Warum werden Autounfälle unter Drogen – gar mit Toten – nicht deutlich als solche benannt?

Der Autotyp oder der Beruf eines Unfall-Fahrers erhalten in der Presse mehr Aufmerksamkeit als die Tatsache, dass er unter Drogen stand. Jedenfalls, wenn er Unternehmer ist. Warum bloß?

Schon wieder ein Autounfall mit einem Fahrer unter Drogeneinfluss. Diesmal war es ein Unternehmer mit Kokain oder Kokainspuren im Blut, gegen den jetzt die Verhandlung beginnt. Geschehen ist es in Stuttgart im Mai 2025. Der Fahrer war ein Start-up-Unternehmer, der sein Geschäft mit Fahrrädern begann.

Eine Tote und acht Verletzte waren die Folge des Unglücks. Das „Handelsblatt“ schreibt erst in der zweiten Hälfte seines Beitrags:`„Bei zwei Blutproben, die kurz nach der Tat entnommen wurden, wurde im Blut des Angeschuldigten Kokain sowie das Kokainabbauprodukt Benzoylecgonin festgestellt“, erklärt ein Sprecher der Staatsanwaltschaft.` Das aber wenigstens unter dem Zwischentitel: „Unternehmer mit Kokain im Blut“.

Komisch nur, dass bei anderen Berichten über Autounfälle höchstens in seltenen Fällen der Unfall-Fahrer mit seinem Beruf hervorgehoben wird. Selten wird jemand mit seinem Beruf wie etwa als Bäcker oder Versicherungssachbearbeiter genannt – da heißt es eigentlich gefühlt stets nur der „Fahrer“.
Ich habe es schon selbst erlebt, wie mir ein junger Mann unter Drogen in meinen Wagen fuhr, anlasslos. Auf der rechten Spur auf einer französischen Autobahn spätabends. Ohne Personenschaden, aber sein – geliehener – Kleinwagen konnte keinen Meter mehr weiterfahren.
Entschuldigt hat sich der junge Mann nie. Angeblich kam er vor Gericht wegen Drogen am Steuer, als Opfer bekam ich keine Info. Dem Unfallprotokoll der Autobahn-Polizei musste ich mehr als ein Jahr hinterherlaufen – normalerweise bekäme man das noch am Unfallort ausgehändigt, wurde ich belehrt. Der französische Versicherer reagierte nicht und zahlte nicht, störte sich auch nicht an deutschen Anwaltsschreiben. Das Klagerisiko in Frankreich findet mein Versicherer zu hoch.
Und richtig, ich kann froh sein, dass kein Personenschaden passiert ist, das weiß ich.
Trotzdem blieb ich auf 5.000 Euro Schaden hängen. Dafür arbeite ich lange. Vielen Dank auch.
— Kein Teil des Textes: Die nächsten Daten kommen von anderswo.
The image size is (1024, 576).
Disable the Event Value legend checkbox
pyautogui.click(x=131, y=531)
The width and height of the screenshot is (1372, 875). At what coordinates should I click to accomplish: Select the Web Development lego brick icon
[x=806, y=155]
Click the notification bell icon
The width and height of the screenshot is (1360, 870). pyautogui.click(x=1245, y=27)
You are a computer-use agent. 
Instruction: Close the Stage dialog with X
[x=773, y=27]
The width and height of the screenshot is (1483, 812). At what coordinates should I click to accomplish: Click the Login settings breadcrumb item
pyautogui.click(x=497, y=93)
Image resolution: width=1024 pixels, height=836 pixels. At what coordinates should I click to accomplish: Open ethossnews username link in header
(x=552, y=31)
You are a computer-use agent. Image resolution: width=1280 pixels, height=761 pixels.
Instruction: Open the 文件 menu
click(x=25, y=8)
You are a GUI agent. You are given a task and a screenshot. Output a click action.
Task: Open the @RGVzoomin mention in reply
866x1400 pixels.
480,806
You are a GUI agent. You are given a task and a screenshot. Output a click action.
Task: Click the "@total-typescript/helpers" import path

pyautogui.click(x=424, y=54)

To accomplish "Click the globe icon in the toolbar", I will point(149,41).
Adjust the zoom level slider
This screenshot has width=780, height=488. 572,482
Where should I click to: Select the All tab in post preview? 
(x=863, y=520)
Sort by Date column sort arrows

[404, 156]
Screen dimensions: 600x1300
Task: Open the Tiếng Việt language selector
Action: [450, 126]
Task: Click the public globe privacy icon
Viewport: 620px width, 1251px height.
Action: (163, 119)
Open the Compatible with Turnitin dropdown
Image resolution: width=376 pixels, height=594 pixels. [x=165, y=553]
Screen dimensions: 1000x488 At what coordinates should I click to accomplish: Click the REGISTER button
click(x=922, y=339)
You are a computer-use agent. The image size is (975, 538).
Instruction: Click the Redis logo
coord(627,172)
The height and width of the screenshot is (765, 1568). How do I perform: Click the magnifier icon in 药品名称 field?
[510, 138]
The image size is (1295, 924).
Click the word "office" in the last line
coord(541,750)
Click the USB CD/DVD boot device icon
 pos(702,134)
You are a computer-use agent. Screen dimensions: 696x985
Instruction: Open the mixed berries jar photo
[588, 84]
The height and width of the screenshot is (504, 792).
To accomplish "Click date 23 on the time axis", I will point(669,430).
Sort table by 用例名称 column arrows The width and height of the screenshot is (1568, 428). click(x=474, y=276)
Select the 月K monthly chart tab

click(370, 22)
Was ich mich aber schon länger frage: Warum bloß werden Fahrer unter Drogen kaum in der Presse thematisiert bei Unfallberichten? Fast versteckt taucht die Tatsache, dass er Drogen intus hatte, meist irgendwo mitten im Text auf. Statt im Titel oder im Vorspann und in der Bildunterzeile. Da wird lieber der ein Autotyp erwähnt, der keineswegs die Hauptrolle spielt. Ein Rätsel.